First, we look at the original function, $f(x) = 5x^3 - 3x^2 + 3x - 1$, to find the possible number of **positive** real zeros.
We count how many times the sign of the coefficients changes:
* From $5x^3$ (which is positive, +5) to $-3x^2$ (which is negative, -3) – that's one change!
* From $-3x^2$ (negative, -3) to $+3x$ (which is positive, +3) – that's another change!
* From $+3x$ (positive, +3) to $-1$ (which is negative, -1) – that's a third change!
So, there are 3 sign changes. This means the number of positive real zeros can be 3, or less than 3 by an even number (like 3-2 = 1). So, it's either 3 or 1 positive real zeros.

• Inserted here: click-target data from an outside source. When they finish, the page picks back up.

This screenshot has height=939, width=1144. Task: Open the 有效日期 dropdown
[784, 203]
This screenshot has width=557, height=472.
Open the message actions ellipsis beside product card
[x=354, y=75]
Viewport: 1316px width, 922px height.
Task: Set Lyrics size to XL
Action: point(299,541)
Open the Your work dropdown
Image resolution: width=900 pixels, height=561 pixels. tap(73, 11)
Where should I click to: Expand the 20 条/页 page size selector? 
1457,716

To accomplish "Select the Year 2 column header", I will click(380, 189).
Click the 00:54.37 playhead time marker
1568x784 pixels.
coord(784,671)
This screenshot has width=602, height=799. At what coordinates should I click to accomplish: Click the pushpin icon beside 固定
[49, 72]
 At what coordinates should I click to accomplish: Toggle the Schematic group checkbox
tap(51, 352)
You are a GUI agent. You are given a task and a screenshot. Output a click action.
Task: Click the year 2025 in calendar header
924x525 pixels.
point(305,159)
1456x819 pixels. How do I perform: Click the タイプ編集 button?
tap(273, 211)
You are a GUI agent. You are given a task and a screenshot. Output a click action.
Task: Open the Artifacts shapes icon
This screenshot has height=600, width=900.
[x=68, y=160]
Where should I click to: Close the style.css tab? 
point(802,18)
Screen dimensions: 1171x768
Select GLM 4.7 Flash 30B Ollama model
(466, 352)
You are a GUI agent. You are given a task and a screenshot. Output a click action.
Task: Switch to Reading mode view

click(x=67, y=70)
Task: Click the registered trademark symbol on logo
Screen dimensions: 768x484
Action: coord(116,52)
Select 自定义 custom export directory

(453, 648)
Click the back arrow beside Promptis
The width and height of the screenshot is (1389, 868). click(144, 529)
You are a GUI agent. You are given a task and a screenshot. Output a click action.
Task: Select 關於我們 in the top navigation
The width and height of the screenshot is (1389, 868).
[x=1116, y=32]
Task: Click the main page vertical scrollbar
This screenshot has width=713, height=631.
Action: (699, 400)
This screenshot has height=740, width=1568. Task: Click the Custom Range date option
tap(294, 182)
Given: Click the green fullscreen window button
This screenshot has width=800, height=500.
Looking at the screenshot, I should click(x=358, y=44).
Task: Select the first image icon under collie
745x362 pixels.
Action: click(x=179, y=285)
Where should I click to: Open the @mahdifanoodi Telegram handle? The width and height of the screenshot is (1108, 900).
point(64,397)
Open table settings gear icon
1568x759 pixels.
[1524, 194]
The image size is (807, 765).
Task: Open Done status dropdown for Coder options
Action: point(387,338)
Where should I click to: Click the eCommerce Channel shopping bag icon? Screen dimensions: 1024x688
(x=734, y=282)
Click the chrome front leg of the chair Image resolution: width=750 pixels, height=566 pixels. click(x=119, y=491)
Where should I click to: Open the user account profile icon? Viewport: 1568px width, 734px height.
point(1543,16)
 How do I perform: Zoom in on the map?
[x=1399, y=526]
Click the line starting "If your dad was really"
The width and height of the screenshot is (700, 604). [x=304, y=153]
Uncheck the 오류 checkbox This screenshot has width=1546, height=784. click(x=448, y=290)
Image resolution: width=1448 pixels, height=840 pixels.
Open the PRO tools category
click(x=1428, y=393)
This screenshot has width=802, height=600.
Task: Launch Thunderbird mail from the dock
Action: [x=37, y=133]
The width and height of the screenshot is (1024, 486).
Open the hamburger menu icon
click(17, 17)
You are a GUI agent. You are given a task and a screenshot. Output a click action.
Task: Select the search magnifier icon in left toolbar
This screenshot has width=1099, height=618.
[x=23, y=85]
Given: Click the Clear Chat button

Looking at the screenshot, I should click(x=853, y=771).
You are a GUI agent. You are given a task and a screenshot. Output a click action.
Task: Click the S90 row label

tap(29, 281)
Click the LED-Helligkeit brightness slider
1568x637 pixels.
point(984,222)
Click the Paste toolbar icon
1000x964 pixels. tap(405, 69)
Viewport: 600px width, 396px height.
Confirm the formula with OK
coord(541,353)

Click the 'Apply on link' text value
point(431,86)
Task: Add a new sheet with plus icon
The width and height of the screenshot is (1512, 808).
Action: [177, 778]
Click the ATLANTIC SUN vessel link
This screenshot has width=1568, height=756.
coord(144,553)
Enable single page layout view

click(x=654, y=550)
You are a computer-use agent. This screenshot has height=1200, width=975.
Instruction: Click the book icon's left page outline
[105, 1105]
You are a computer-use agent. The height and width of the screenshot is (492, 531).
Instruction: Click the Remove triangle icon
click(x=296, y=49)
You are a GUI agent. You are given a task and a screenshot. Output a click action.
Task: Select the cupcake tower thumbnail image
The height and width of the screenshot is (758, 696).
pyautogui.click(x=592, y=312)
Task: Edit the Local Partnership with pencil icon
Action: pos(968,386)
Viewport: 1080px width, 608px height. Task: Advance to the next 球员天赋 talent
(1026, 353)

Next, we look at $f(-x)$ to find the possible number of **negative** real zeros.
To get $f(-x)$, we replace every $x$ with $-x$:
$f(-x) = 5(-x)^3 - 3(-x)^2 + 3(-x) - 1$
$f(-x) = 5(-x^3) - 3(x^2) - 3x - 1$
$f(-x) = -5x^3 - 3x^2 - 3x - 1$

Now, let's count the sign changes in $f(-x)$:
* From $-5x^3$ (negative, -5) to $-3x^2$ (negative, -3) – no change!
* From $-3x^2$ (negative, -3) to $-3x$ (negative, -3) – no change!
* From $-3x$ (negative, -3) to $-1$ (negative, -1) – no change!
There are 0 sign changes. This means there are 0 possible negative real zeros.

So, putting it all together:
Possible positive real zeros: 3 or 1.
Possible negative real zeros: 0.